Her breath hitches when she thinks of his hands tracing her curves, his fingers sliding along her limbs, tangling in her hair, his lips burning her skin, bruising her own as he kissed her. She aches from holding him so tightly, from kissing him so deeply. She wonders if tomorrow she'll be emblazoned with his handprints on her abdomen, on the small of her back and her hip and her thigh. She can still feel his weight on her.

She watches him sleep and teases his skin with the tips of her fingers. The horoscope is in his wallet, which is in the back pocket of his pants, which are, she thinks, somewhere on the floor. If she wasn't afraid of waking him, she'd get out of bed and find it. It occurs to her that if he woke to see her rifling through his wallet, they'd have the makings of a pretty good scene in a terrible film about the femme fatale taking advantage of the unsuspecting male lead, an excellent job for That Luke.

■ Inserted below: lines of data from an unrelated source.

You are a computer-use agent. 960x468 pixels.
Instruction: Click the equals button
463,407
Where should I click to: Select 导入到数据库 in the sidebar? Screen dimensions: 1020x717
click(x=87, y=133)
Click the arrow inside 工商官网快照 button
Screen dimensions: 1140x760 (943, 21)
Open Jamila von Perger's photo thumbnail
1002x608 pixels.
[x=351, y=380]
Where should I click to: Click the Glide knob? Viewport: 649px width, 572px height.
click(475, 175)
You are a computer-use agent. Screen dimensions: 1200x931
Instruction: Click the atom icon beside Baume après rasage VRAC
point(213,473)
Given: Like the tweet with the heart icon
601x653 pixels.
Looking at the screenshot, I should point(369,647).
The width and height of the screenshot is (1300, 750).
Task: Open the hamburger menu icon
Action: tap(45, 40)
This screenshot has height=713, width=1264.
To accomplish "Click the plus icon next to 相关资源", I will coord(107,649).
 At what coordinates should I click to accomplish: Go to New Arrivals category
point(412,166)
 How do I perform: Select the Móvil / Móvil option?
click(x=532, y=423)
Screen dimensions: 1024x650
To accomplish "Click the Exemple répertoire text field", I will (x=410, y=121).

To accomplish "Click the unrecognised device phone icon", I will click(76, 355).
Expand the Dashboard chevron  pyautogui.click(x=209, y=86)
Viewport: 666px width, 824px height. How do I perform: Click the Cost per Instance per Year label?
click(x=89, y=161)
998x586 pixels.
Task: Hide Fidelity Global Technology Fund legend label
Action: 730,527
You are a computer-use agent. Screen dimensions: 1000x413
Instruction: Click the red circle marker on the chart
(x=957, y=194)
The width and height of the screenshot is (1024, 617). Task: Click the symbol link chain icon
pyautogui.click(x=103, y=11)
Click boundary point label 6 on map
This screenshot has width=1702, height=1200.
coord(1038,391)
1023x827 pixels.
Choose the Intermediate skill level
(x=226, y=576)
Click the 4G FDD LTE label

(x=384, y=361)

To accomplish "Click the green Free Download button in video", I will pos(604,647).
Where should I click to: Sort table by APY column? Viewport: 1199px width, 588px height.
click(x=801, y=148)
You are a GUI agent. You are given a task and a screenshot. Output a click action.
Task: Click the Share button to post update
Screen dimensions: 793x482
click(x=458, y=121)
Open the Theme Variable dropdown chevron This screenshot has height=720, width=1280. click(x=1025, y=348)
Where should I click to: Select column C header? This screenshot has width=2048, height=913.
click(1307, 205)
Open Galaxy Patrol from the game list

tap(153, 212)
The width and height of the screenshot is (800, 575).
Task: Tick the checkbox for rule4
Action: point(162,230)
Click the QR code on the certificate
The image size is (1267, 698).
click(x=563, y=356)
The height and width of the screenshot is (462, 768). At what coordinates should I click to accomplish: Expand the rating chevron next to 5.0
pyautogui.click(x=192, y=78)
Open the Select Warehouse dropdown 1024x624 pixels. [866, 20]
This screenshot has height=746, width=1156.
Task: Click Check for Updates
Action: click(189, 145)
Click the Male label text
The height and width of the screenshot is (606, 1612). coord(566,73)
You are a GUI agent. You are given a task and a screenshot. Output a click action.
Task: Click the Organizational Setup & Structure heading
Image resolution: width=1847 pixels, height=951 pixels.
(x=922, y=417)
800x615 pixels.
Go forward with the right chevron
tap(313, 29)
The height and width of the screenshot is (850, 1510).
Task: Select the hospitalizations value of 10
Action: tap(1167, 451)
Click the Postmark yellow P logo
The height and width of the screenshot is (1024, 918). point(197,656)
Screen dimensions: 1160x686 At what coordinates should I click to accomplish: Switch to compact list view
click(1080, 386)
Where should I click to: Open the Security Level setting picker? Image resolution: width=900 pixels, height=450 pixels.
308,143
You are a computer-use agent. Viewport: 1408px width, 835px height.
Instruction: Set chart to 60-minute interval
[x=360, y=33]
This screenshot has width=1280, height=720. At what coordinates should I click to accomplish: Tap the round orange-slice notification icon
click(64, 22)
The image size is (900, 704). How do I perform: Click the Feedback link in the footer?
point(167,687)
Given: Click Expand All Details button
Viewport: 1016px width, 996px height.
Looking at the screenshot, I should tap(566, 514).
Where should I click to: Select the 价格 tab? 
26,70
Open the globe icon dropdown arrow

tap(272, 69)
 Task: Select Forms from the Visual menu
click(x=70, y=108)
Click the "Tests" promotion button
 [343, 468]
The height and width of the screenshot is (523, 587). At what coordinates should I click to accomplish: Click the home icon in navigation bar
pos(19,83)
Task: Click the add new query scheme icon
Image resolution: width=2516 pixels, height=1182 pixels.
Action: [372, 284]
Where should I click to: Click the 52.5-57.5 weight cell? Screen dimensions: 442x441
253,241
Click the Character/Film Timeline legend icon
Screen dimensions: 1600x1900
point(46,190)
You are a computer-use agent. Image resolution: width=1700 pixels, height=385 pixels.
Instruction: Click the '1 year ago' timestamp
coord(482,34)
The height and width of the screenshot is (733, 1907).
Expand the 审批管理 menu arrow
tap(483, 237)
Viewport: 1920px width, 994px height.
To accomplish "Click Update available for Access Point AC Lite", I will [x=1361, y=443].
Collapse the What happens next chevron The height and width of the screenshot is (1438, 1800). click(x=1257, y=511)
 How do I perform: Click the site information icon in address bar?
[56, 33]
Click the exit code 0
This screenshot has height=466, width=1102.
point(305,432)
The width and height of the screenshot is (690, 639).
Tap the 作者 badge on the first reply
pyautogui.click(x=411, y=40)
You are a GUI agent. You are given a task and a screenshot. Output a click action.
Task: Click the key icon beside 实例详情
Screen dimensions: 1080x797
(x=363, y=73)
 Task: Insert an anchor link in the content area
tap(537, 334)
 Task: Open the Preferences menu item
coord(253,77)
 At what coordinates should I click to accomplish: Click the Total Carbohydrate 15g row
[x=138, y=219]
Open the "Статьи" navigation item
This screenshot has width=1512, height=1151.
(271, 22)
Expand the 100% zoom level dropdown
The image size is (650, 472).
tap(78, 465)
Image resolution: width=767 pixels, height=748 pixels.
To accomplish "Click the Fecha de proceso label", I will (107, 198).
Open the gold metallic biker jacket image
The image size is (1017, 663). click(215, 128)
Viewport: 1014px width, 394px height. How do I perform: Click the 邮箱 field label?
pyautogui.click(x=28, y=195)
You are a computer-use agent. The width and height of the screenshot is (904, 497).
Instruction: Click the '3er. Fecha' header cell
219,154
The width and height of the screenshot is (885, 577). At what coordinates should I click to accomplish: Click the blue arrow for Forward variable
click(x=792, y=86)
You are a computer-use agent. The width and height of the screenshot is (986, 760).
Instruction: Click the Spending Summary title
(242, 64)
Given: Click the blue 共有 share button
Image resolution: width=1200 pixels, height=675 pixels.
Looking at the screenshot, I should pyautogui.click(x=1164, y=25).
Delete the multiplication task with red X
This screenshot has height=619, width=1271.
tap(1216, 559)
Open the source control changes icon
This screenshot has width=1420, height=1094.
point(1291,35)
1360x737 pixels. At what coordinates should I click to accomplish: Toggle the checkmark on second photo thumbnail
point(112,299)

He'd ask her what she's doing; she'd say nothing, grin, sidle back to bed, and kiss him until he forgot the reason he woke up in the first place. She stays where she is because it is so terribly cliché and awkward. But she wants to see it again, to hold it, to rub the paper between the tips of her fingers and maybe smell it, to run her fingers over the lines of her writing and know that it's hers.

Instead she lays her hand flat on his chest and rolls onto her stomach, closes her eyes. The bed is enormous and firm in that springy way of new mattresses, she thinks, having tested so many before the inn opened.

She opens her eyes and watches him sleep. She'd wanted to ask him—still wants to ask himwhen he got it. But she knows it's a conversation that could end up going very badly, too many assumptions and too much baggage, for both of them, and she'd rather let this pass now and tease him about it at a safe distance of time.

Luke rolls onto his back and off his pillow. Rather than inch down and rest her head on his chest, she takes his pillow and wraps her arms around it, pushes her face against it. He's embedded in the fabric, the smell of him, the fact of him. She raises her wrist to her nose and sniffs—she's got that scent on her skin now, that warm smell of his. She considers this, that the man beside her is Luke, that this man has been more than just beside her tonight, that she's wrapped in his sheets and his scent and it's just slightly more than surreal. Luke.

"I'm your Ava Gardner," she'd said.

That Luke took over, then, Dreamy-Movie-Suave-That-Luke wanting to make the list of CDs, she thinks. That Luke had ended any discussion of pining and served his purpose and eased the tension of the truth.

"This has been a really great first date," she'd said.

She remembers her favorite line from her favorite Cameron Crowe movie, when a dreamy girl with big hair told her best friend "A date is prearrangement… with the possibility of love."

He'd turnedon the fraction of a second, That Luke to This, as he looked at her and reiterated the time it had taken them to get there, the eight years they'd spent respecting the existence of the line between what they had been and what they are now. This Luke spoke low and soft, and he kissed her. But This Luke is fragile, she thinks, liable to break if you grip him too tightly.

Lorelai knows that possibility, though it is an enormous entity, too great for his small apartment, is also easily chased away. The very idea of the possibility that comes with prearrangement is still too much for This Luke, too much a risk. The possibility that comes with prearrangement is what necessitates That Luke, that other that protects This Luke from feeling just a bit too much. And so at that moment, when he'd again mentioned the eight years they'd spent determinedly avoiding possibility, Lorelai had summoned That Luke, pulled away. She's fonder of This Luke, she knows, watching him sleep, and she'll do what it takes to keep him.

She taps her fingers against his chest, pushes her pillows away and drags herself across the mattress. She takes in his profile, the strong lines, feels the firm muscles of his chest beneath her palm. It is not so very surreal, she thinks. She watches him sleep, thinks about possibility. That Luke, she thinks, This Luke, fear, and cards on the table…

As she reaches for him, she thinks in spite of it all, the possibility might be enough. She kisses him awake, her eyes closed.